1995年1月17日早暁に発生した兵庫県南部地震(M:7・2)は, 福井地震以来となる大規模な直下型地震で, 多くの建物に甚大な被害を及ぼした。 この地震による大きな教訓は, 古い形式の木造住宅, 商店等は崩壊したが, プレハブ形式の比較的新しいタイプの住宅は健全であったこと, 旧建築基準法, 旧構造計算規準で設計されたピロティー形式のRC造は勿論, 現行の建築基準法, 構造計算規準で設計されたものにも崩壊した例が多く見られたこと, せん断補強が不備な鉄骨鉄筋コンクリート造(SRC造)にも層崩壊その他の大きな被害を生じたこと, そして大規模な鉄骨造(S造)建物にも被害を生じたこと等であった。 高速道路等の土木建造物の被害も甚大であった。 これらの被害状況から, この地震は日本で過去に経験した地震の中では, 最大規模のものであった事は明らかである。
この地震で強く印象づけられたことは, 地震力がいかに複雑に, そして衝撃的に建物に加わるかということである。 過去の地震においても, そのような現象は見られたのであるが, この地震において, このことは特に際だって認識されたように思われる。

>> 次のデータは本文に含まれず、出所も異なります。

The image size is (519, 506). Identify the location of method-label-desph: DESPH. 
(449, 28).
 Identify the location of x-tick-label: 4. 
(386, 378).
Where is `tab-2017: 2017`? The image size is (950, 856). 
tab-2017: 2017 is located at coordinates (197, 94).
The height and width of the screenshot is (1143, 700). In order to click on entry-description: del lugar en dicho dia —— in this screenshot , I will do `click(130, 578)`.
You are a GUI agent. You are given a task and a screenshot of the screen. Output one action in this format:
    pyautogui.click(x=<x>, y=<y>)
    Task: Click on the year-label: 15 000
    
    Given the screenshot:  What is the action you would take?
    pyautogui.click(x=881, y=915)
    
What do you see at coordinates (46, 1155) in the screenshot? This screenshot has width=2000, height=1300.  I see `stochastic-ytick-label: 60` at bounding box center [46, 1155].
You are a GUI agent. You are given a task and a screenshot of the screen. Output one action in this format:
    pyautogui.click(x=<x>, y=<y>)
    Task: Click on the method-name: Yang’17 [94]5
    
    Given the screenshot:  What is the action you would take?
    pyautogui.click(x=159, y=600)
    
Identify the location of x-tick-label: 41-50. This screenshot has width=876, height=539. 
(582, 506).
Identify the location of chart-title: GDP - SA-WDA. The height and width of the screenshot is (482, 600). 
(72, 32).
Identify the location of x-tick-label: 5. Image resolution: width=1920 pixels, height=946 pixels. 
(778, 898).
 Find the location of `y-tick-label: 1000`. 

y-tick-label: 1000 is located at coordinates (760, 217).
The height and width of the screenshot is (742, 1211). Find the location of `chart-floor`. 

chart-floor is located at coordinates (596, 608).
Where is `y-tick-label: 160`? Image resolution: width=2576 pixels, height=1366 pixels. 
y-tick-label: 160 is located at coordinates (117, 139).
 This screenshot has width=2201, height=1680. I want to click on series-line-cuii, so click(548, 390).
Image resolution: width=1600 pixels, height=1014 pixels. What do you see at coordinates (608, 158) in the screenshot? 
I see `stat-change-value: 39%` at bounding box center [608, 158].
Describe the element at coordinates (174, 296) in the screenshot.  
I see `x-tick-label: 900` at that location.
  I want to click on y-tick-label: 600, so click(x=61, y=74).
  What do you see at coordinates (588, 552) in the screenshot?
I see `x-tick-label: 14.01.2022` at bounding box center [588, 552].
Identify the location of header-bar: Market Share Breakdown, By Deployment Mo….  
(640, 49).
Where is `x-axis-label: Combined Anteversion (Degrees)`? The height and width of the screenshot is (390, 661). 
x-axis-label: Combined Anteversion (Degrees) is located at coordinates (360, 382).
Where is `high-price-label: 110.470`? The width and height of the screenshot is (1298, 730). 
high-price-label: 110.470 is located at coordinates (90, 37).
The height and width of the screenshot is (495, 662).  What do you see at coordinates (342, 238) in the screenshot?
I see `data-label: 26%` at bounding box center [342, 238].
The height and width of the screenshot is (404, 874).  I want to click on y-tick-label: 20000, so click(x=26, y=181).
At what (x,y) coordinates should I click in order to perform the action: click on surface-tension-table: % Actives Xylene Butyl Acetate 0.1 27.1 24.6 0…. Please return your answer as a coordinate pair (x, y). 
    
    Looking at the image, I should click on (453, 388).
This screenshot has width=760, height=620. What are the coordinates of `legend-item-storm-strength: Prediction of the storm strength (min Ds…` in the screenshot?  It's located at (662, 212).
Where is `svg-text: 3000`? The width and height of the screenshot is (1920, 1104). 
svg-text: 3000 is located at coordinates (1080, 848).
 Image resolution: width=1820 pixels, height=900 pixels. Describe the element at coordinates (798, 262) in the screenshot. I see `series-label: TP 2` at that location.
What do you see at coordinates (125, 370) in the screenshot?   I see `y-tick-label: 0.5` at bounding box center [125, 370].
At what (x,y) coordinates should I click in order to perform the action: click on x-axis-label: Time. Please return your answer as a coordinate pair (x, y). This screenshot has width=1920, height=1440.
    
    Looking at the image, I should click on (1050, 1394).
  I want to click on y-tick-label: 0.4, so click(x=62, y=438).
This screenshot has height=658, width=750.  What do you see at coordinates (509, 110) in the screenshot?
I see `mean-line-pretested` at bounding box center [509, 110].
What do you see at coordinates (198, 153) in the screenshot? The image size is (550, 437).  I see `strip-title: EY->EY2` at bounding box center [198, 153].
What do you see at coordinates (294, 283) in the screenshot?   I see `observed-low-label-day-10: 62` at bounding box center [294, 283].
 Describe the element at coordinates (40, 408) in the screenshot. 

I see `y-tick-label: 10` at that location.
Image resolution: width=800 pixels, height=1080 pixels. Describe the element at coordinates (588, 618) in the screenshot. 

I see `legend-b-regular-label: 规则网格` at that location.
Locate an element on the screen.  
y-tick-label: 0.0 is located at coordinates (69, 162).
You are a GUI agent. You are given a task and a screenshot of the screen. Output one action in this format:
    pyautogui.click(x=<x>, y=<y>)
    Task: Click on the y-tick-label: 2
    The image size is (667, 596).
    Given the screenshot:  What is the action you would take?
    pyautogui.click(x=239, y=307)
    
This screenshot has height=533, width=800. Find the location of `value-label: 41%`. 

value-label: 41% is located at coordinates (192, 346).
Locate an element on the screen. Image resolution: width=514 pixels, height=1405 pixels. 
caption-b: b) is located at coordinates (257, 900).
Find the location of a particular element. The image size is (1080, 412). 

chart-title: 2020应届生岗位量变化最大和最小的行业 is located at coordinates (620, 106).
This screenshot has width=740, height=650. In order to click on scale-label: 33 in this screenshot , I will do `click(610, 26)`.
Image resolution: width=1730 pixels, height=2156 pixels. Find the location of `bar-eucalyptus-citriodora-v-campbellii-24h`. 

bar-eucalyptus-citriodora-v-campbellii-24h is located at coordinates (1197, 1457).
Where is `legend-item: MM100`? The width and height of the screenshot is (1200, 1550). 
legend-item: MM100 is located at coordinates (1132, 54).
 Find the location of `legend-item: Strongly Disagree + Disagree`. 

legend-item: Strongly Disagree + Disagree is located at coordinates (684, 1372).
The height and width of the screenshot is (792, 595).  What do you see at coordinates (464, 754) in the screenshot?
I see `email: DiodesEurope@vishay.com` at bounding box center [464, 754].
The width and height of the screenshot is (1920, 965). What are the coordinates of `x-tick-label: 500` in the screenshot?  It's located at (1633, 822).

現在の耐震研究は, 理論的にも実験的にも過去とは比較にならない程進んではいるが, 地震力の衝撃的な, そして複雑な加力と, これに対する建物の応答を正確に再現することは未だに不可能であり, 我々はまだまだ実際の地震から学ばねばならない事が多い。 RC造柱の地震時の挙動も未だ完全には把握されてはいない。
地震力そのものについても, 直下型地震, 遠方地震等についての研究, 成果がまたれるのである。
一方, これらの問題解明以前の問題として, マンション建築等におけるあまりにも経済性を優先させた構造設計, あるいは明らかな手抜き工事等が多々見られるような現状にも目を向けなければならない。
地震力そのもの, 又それら外力による構造物の応答性状そのものにも, まだ不明の点が多いことを弁え, 構造技術者は謙虚な気持ちを持って, 構造設計に取り組まなければならない。
我々構造技術者は, シビルエンジニアー-市民に奉仕する技術者としての立場を自覚し, ただ基準あるいは規準を守って設計すればよいという安易な気持ちではなく, 国民の生命, 財産を守るという使命感を持って仕事をしなければならないと考える。